NEW YORK (MainStreet) — A strong majority of Americans intentionally plan to receive a windfall through their federal income tax refund, according to a recent poll by The National Foundation for Credit Counseling (NFCC).

"Many people consider an income tax refund to be the only way they can save as their withholding has become a method of forced savings," said Gail Cunningham, vice president with the National Foundation for Credit Counseling.

By withholding too much from their paychecks, Uncle Sam has Americans loaning money without the benefit of earning interest.

"Often the very people who celebrate receiving a refund are those who are most in need of extra money in their pocket each month," Cunningham said.

A better option is to have the proper amount withheld each month to increase their paychecks.

"Using this monthly money to fund a savings account creates a nest egg that the worker has access to and can protect against unplanned expenses or an emergency," Cunningham told MainStreet.

Workers can submit an updated W-4 to their employer at any time during the year. The withholding calculator at www.IRS.gov can help taxpayers determine the proper number of withholding allowances.

"If the adjusted allowances result in a higher paycheck, make a conscious decision regarding how to best allocate the extra money," said Cunningham.

Despite good intentions, a once-per-year windfall can result in a splurge. About 52% of Americans plan to spend the majority of their anticipated tax refund as opposed to 40% who plan to save it, according to an annual Capital One Bank survey called Taxes and Savings.

"Four in five Americans are expecting to get tax refunds this year and most of them are already thinking about what they intend to do with the money," said Jim Kelly, head of direct banking with Capital One. "A tax refund isn't a year-end bonus or magic windfall, it's the government giving you some of your own money back so it makes sense to think carefully about how you plan to use it, putting that refund to work for yourself and getting on a path to save more and invest in your financial future."

The average federal tax refund this year will be $3,116. That's up 4.2% from 2013, according to IRS statistics.

About 58% will use the money to pay down debt or bills, 15% will pay for everyday expenses or necessities and 7% will equally go on vacation or make a major purchase.

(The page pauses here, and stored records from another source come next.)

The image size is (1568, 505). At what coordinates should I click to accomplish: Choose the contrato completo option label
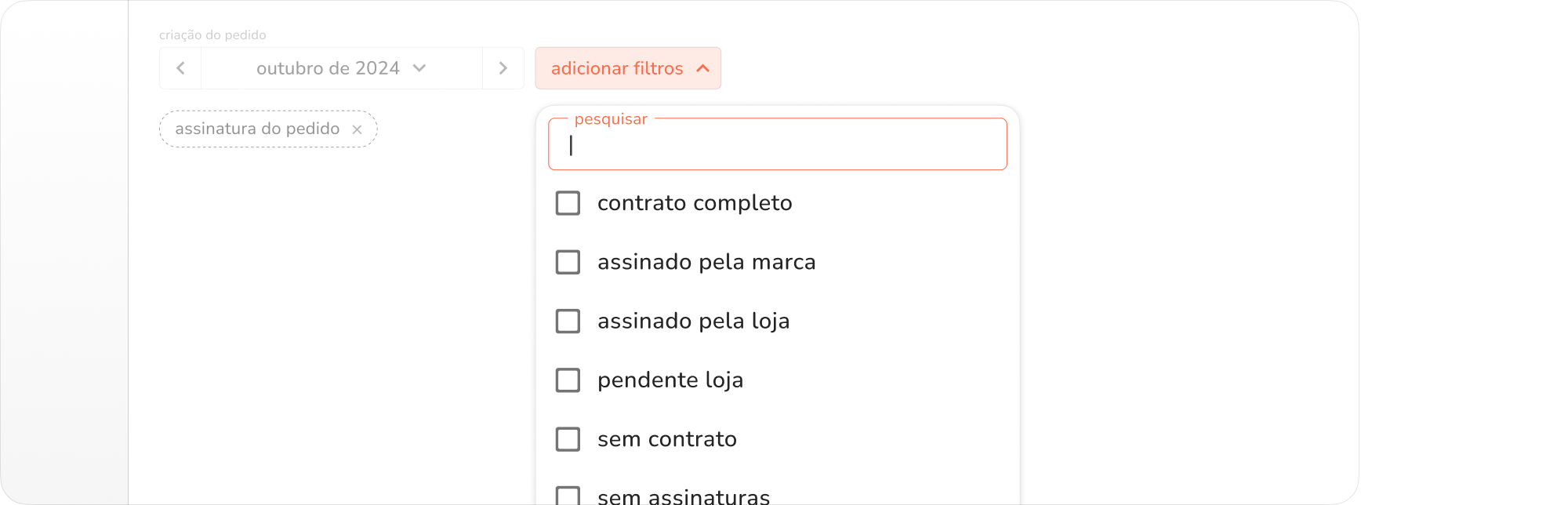695,203
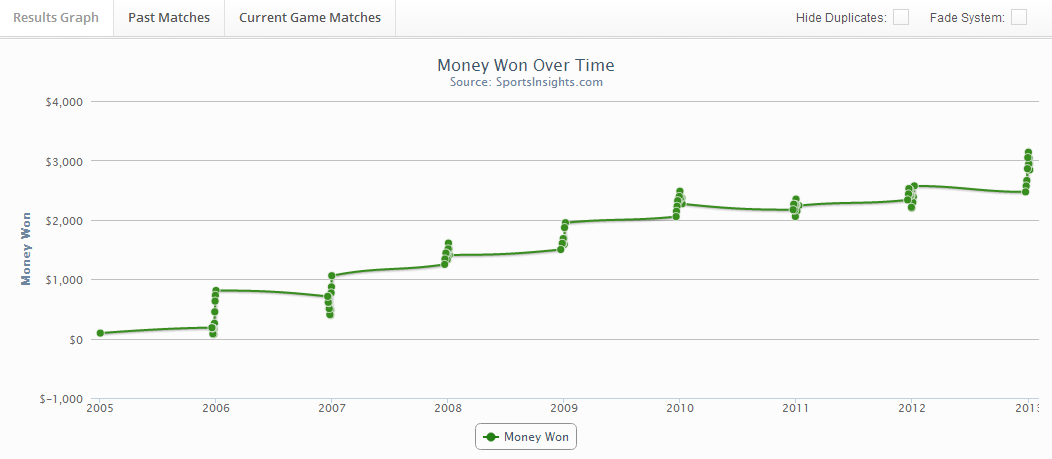
Task: Open the SportsInsights.com source link
Action: (549, 82)
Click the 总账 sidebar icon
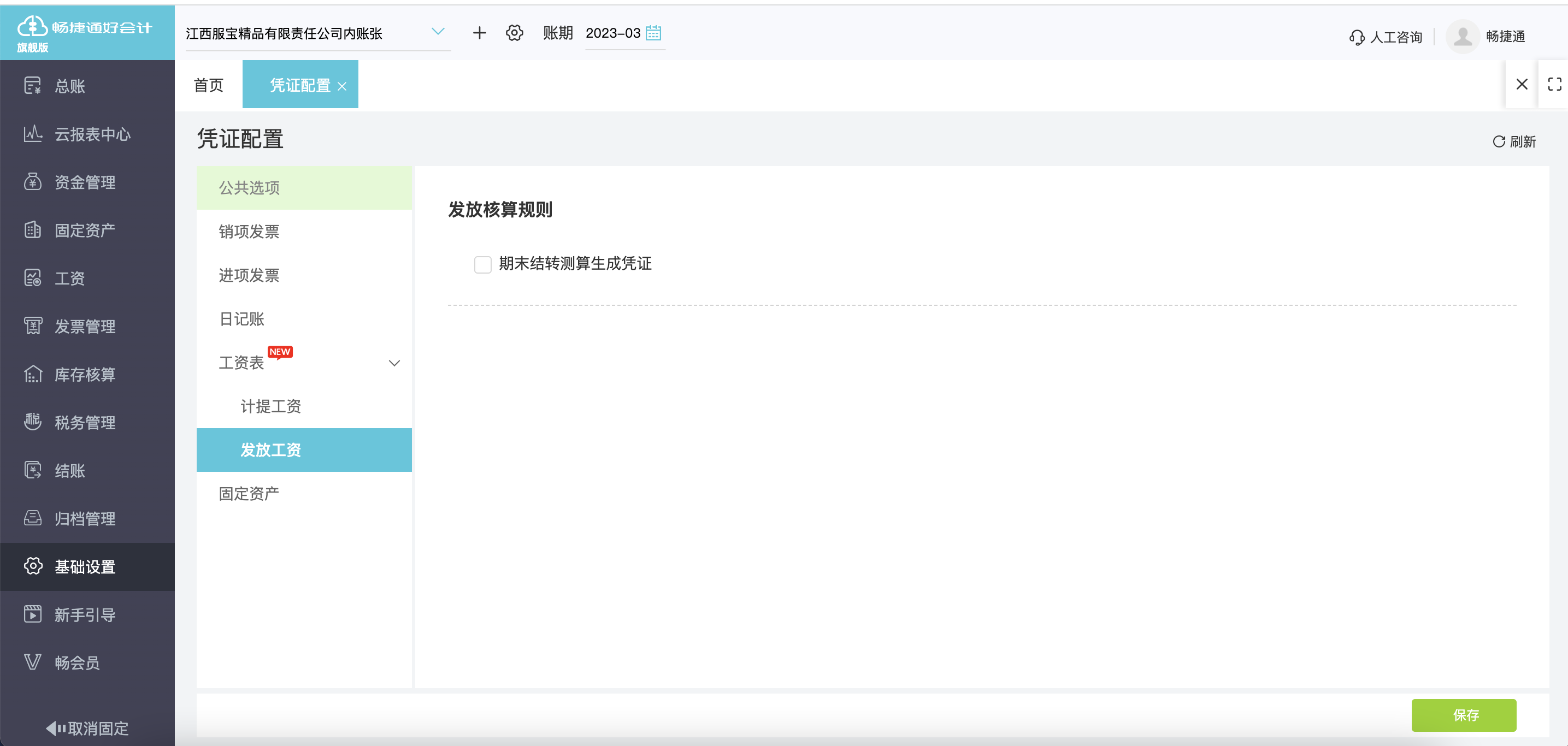Viewport: 1568px width, 746px height. pyautogui.click(x=31, y=86)
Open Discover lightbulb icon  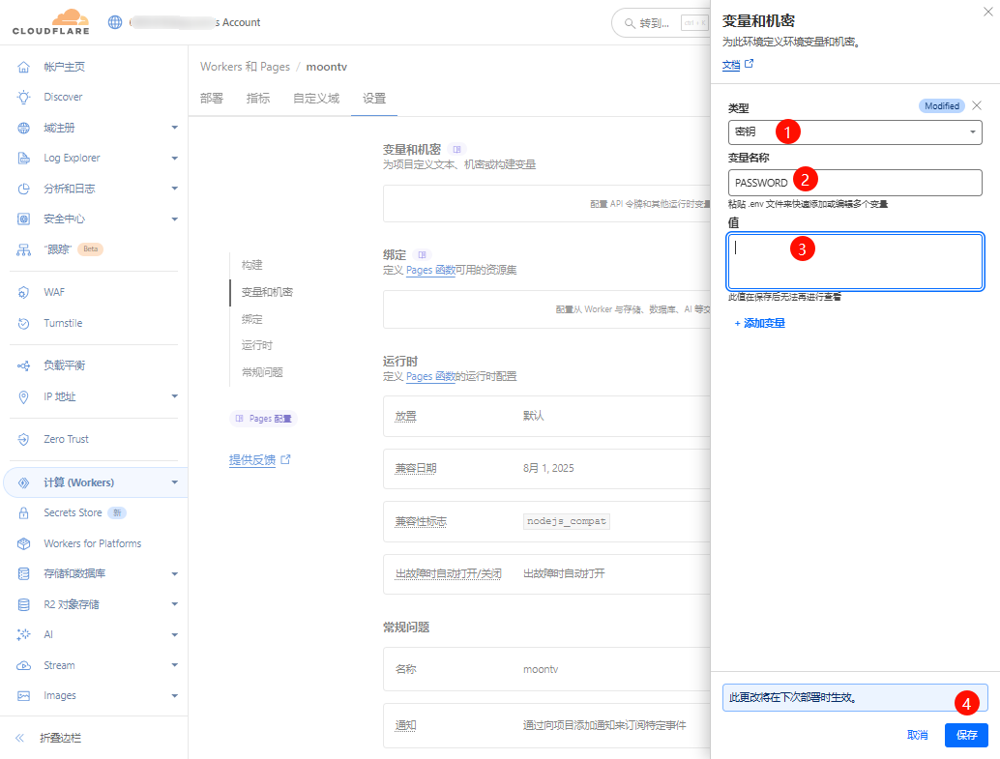[x=23, y=97]
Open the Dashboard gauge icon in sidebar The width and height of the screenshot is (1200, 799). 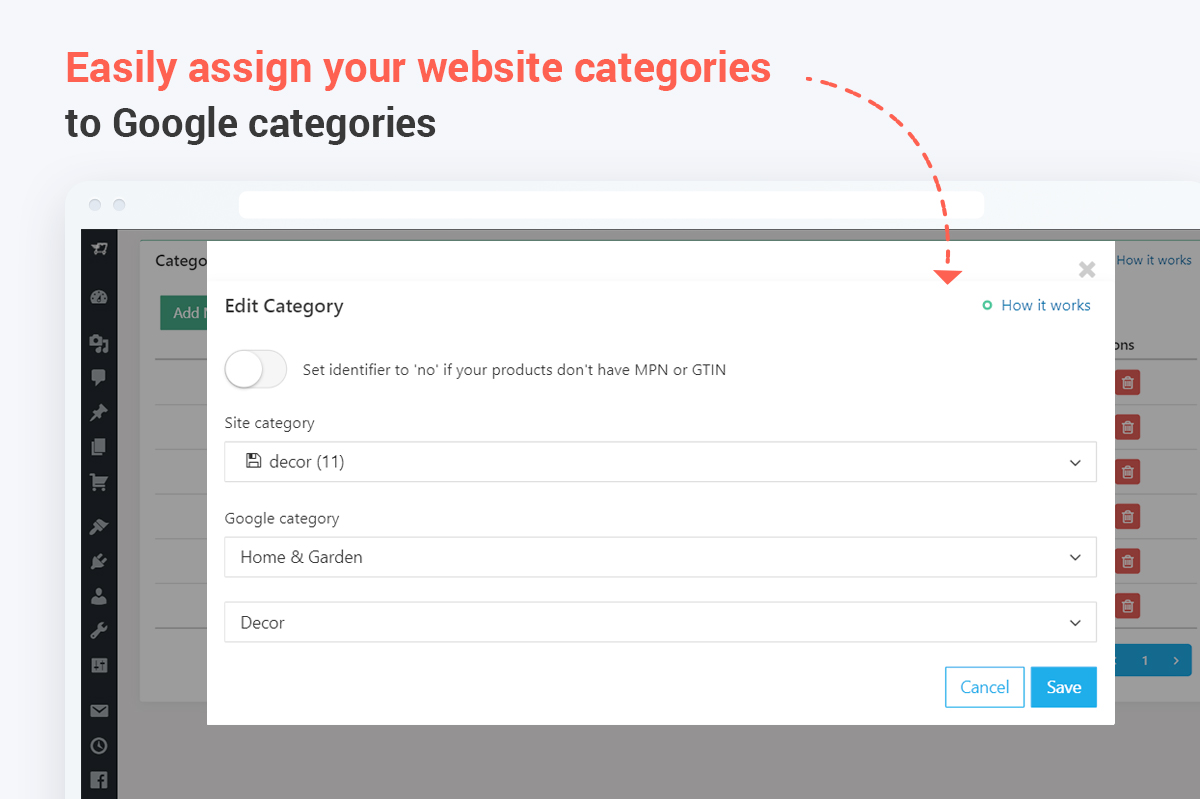[x=98, y=297]
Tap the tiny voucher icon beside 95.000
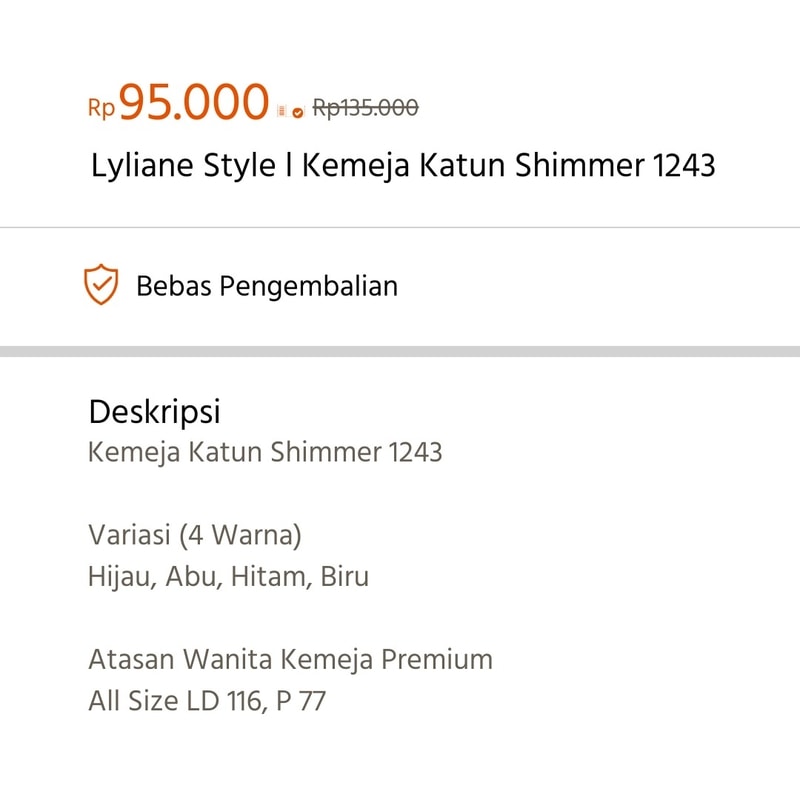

Only about 1% will purchase a TV set, iPad, smartphone or other electronics.

"Whether your goal is to save for the future, pay down debt to help get your finances in order or even to spend all or some of your refund on something important to you, planning ahead is essential to help keep yourself on track," said Kelly.

A mere 9% of consumers expect to owe taxes this year with 34% saying they will need to dip into their personal savings or emergency fund to cover the cost, 35% have set aside savings to pay for their owed taxes, 22 percent expect to secure an installment agreement or payment plan with the IRS, 6% will pay with retirement funds and 4% plan to pay with a credit card.